Commentaire n°7 posté par Len Janak le 01/02/2006 à 13h13
oui, je voulais vous surprendre!!! ;-)
Réponse de Patricia Parry le 01/02/2006 à 21h08

Belle trouvaille pour cette jolie fin.


Decidement tu aime Venise !!

Commentaire n°8 posté par zordar le 11/02/2006 à 11h55
oui, j'aime, et je connais un peu. J'y suis allée une douzaine de fois. je découvre de nouveaux trésors à chaque voyage... J'y reviendrai...
Réponse de Patricia Parry le 11/02/2006 à 18h38

  Merci d'avoir prolongé de quelques lignes le plaisir de flirter avec ce thème génial du "portrait/miroir de l'âme", qui fût moins heureux à Dorian Gray qu'à Maria-Anna, mais qui, pour ma part, a toujours fait frétiller mon petit palpitant, et me fait encore aujourd'hui, "tomber à la flotte" comme un gondoliere lorsque je réfléchit à tout ce qu'il recèle...

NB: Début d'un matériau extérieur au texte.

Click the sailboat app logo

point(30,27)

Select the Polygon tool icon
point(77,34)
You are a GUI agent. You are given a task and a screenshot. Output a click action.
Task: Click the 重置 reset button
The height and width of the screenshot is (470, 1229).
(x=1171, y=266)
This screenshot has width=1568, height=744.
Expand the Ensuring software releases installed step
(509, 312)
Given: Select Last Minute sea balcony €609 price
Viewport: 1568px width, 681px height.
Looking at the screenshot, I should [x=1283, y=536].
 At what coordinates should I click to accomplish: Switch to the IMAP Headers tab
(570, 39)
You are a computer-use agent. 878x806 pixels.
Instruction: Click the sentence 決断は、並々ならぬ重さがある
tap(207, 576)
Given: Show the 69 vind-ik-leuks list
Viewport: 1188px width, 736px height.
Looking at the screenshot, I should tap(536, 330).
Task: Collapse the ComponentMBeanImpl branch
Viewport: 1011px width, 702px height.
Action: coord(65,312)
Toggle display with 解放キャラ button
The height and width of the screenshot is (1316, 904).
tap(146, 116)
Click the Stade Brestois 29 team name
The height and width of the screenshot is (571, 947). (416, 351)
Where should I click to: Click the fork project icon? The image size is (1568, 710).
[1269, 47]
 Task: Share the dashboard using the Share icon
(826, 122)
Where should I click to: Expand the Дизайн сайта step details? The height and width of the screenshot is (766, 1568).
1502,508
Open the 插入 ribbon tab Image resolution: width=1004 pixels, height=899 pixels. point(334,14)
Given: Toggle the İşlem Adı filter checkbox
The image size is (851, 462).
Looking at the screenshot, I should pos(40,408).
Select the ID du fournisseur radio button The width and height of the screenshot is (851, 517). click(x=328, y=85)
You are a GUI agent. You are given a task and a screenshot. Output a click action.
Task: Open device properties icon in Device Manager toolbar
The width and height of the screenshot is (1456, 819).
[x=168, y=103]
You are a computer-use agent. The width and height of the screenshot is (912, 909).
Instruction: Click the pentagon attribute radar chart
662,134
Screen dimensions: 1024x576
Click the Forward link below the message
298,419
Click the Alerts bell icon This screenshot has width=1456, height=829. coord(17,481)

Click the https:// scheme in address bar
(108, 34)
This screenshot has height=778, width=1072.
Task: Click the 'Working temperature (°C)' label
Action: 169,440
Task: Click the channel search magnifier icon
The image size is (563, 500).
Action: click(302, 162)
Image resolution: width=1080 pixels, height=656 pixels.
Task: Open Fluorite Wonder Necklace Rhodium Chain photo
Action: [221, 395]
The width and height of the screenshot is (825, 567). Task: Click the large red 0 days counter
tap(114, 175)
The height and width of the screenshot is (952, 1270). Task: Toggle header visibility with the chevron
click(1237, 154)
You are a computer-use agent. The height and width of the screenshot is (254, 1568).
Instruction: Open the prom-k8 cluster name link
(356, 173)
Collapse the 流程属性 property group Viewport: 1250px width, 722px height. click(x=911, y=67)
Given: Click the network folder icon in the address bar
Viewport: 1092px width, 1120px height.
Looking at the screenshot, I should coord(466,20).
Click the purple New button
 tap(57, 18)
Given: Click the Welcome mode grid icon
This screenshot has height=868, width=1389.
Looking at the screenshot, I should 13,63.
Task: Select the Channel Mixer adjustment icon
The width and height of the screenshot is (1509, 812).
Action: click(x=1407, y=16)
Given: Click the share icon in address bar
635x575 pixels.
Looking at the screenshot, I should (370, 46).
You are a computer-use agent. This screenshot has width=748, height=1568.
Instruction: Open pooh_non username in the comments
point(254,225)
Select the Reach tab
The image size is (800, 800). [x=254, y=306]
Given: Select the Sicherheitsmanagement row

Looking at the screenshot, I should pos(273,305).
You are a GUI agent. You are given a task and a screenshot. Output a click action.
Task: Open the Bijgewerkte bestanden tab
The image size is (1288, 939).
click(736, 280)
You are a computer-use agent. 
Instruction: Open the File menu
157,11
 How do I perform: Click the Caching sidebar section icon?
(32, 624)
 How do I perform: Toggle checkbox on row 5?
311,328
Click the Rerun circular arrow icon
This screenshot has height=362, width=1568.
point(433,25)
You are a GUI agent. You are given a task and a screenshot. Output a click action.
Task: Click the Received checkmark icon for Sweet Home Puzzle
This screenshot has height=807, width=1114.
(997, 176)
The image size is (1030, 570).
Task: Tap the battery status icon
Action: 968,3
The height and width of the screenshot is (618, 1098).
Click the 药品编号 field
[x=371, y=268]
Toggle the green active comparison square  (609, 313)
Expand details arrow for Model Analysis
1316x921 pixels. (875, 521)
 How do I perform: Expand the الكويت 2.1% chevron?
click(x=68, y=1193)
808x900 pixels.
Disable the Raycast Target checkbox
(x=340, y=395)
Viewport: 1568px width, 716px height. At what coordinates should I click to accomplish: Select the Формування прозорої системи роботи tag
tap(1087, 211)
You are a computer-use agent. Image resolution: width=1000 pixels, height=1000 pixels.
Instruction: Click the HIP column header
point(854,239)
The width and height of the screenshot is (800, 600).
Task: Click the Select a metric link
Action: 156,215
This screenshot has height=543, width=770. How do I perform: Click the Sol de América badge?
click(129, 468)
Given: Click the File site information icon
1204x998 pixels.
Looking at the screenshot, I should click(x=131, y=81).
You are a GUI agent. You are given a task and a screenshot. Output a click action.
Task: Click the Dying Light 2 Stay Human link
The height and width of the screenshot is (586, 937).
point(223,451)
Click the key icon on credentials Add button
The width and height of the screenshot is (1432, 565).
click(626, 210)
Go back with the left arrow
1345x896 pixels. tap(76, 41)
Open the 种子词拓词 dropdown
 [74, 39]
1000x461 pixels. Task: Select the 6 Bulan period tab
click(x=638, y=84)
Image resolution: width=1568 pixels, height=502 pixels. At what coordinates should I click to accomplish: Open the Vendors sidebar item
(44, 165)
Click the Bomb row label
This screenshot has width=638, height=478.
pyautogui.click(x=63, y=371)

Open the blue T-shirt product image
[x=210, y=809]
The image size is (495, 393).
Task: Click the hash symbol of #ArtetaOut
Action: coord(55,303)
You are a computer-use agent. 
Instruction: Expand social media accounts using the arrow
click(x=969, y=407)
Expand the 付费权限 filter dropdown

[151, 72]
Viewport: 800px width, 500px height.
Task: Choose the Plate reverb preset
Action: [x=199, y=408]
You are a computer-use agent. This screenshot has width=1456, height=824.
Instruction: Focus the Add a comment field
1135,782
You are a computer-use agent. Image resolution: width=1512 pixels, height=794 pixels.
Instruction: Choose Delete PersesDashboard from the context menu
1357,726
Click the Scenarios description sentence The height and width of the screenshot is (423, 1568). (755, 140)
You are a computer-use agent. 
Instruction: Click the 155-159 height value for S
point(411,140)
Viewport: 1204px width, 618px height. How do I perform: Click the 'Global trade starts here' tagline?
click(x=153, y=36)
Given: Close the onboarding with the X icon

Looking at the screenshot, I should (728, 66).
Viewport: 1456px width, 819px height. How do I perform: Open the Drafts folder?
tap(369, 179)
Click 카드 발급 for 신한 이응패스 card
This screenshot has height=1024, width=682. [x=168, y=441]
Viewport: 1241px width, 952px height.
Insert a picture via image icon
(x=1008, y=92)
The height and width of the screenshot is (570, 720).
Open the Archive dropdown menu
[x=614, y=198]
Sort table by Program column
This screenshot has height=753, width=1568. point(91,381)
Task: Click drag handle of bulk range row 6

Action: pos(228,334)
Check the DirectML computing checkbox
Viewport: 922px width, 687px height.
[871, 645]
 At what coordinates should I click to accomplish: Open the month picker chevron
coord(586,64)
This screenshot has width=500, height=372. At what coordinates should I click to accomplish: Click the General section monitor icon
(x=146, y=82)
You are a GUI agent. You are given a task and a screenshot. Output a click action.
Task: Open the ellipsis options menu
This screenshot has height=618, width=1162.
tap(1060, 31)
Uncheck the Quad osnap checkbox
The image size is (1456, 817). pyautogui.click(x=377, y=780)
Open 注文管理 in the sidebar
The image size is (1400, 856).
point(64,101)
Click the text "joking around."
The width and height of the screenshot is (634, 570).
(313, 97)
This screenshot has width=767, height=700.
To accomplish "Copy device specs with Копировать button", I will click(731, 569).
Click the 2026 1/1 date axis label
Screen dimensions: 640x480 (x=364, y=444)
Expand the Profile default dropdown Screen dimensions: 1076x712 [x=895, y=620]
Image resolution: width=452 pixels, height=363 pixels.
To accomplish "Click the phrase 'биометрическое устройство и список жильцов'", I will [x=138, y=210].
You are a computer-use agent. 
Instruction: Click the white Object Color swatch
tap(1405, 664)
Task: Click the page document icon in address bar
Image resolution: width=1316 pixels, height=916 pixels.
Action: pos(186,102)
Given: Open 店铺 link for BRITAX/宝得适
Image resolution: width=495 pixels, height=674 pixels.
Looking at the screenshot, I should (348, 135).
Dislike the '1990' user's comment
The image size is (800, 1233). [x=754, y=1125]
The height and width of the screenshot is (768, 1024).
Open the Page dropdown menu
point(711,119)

Commentaire n°9 posté par Fab le 20/03/2006 à 13h11
Je chanterai O Sole mio, tandis que tu rameras vers les Zattere
Réponse de Patricia Parry le 20/03/2006 à 19h18
Bien aimé cette talentueuse gageure :)

Cath
Commentaire n°10 posté par cath le 15/06/2007 à 22h12
Merci. C'était assez sympa comme défi. Il y a eu, à l'époque, des productions très diversifiées.